Cost Implications of Athlete ECG Screening Criteria
What are the cost implications of electrocardiographic (ECG) screening in athletes according to the 2010 European Society of Cardiology (ESC) recommendations, and the Seattle and refined interpretation criteria?
Between 2011 and 2014, 4,925 previously unscreened athletes, ages 14-35 years, were prospectively evaluated with history, physical examination, and ECG (interpreted with the 2010 ESC recommendations). Athletes with abnormal results underwent secondary investigations, the costs of which were based on UK National Health Service Tariffs. The impact on cost after applying the Seattle and refined criteria was retrospectively evaluated.

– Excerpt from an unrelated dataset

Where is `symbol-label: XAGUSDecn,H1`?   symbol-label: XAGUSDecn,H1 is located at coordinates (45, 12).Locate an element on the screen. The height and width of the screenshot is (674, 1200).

Overall, 1,072 (21.8%) athletes had an abnormal ECG based on 2010 ESC criteria; 11.2% required echocardiography, 1.7% exercise stress test, 1.2% Holter, 1.2% cardiac magnetic resonance imaging, and 0.4% other tests. The Seattle and refined criteria reduced the number of positive ECGs to 6.0% and 4.3%, respectively. After testing, 15 (0.3%) athletes were diagnosed with potentially serious cardiac disease using all three criteria. The overall cost of de novo screening using 2010 ESC recommendations was $539,888 ($110 per athlete and $35,993 per serious diagnosis). The Seattle and refined criteria reduced the cost to $92 and $87 per athlete screened and $30,251 and $28,510 per serious diagnosis, respectively.

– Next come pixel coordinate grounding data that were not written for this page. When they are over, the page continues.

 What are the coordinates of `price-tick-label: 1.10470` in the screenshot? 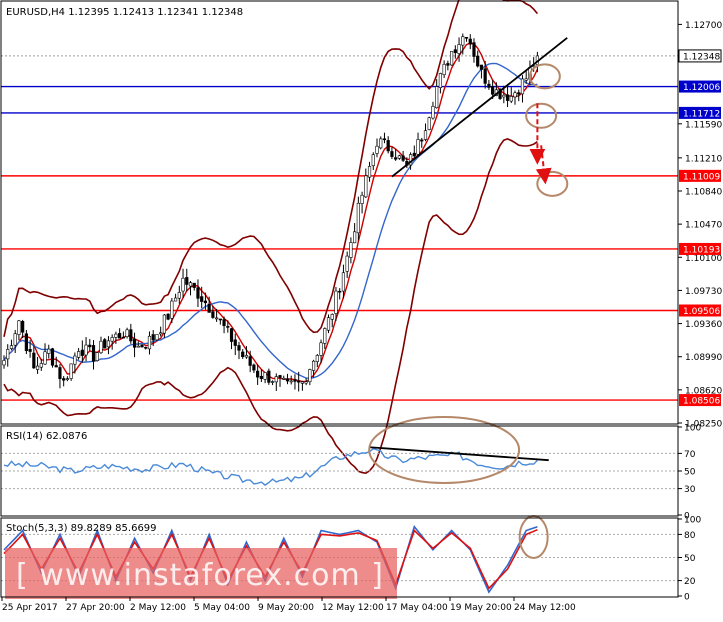 It's located at (704, 226).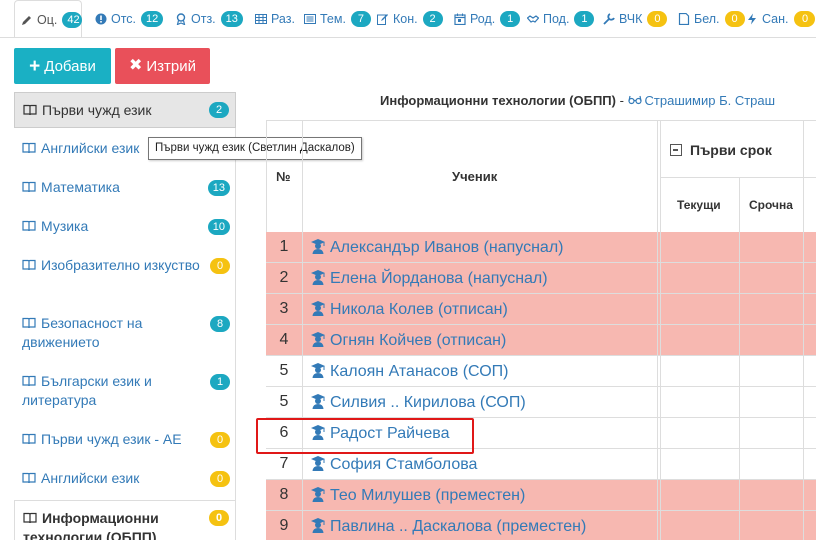 The image size is (816, 540). What do you see at coordinates (419, 310) in the screenshot?
I see `student-name: Никола Колев (отписан)` at bounding box center [419, 310].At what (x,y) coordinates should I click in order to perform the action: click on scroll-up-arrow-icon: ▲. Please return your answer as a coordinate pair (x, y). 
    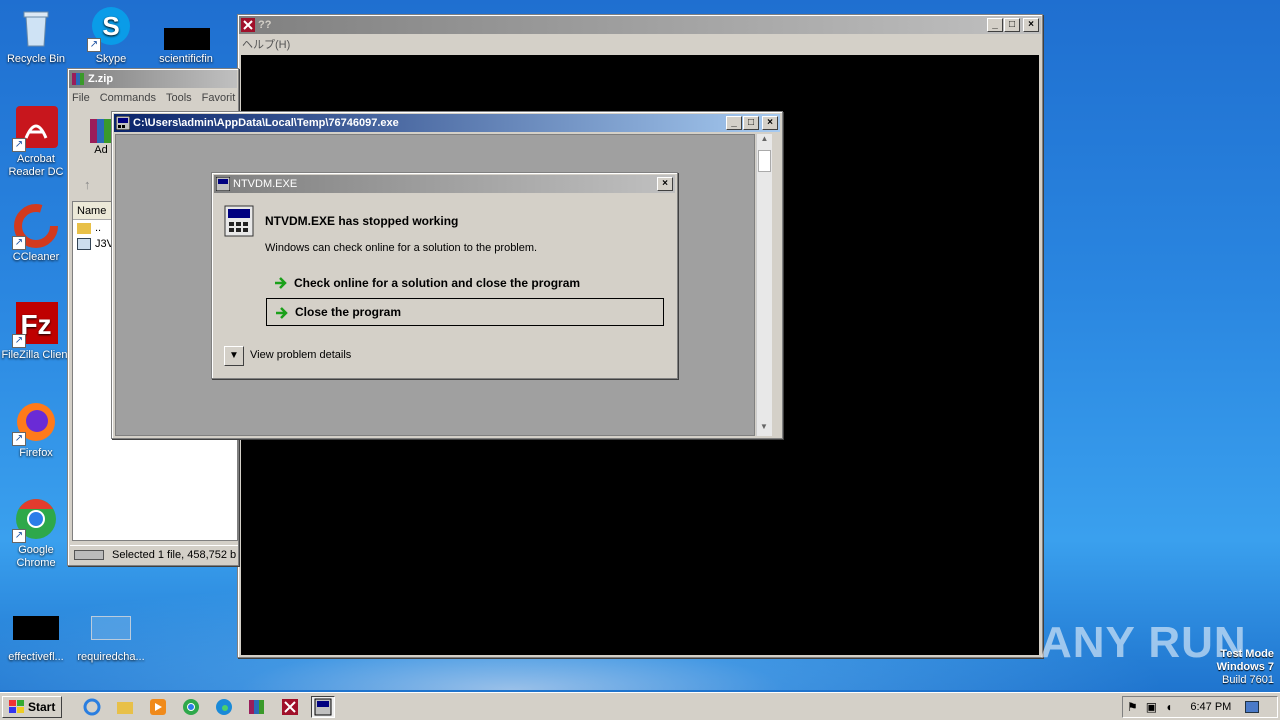
    Looking at the image, I should click on (764, 141).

Contemporary ECG interpretation criteria decrease costs for de novo screening of athletes, which may be cost permissive for some sporting organizations.

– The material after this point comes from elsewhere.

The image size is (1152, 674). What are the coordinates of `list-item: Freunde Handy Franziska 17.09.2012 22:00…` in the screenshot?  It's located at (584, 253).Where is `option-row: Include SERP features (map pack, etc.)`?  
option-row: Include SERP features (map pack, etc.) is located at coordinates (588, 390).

High false-positive rates and cost of additional investigations is an obstacle to routine ECG screening of young athletes for cardiac disease. The use of refined criteria for ECG interpretation that are more specific to the detection of cardiac disease in athletes helps lower the cost of additional testing. Of paramount importance is the use of established ECG criteria specific to athletes.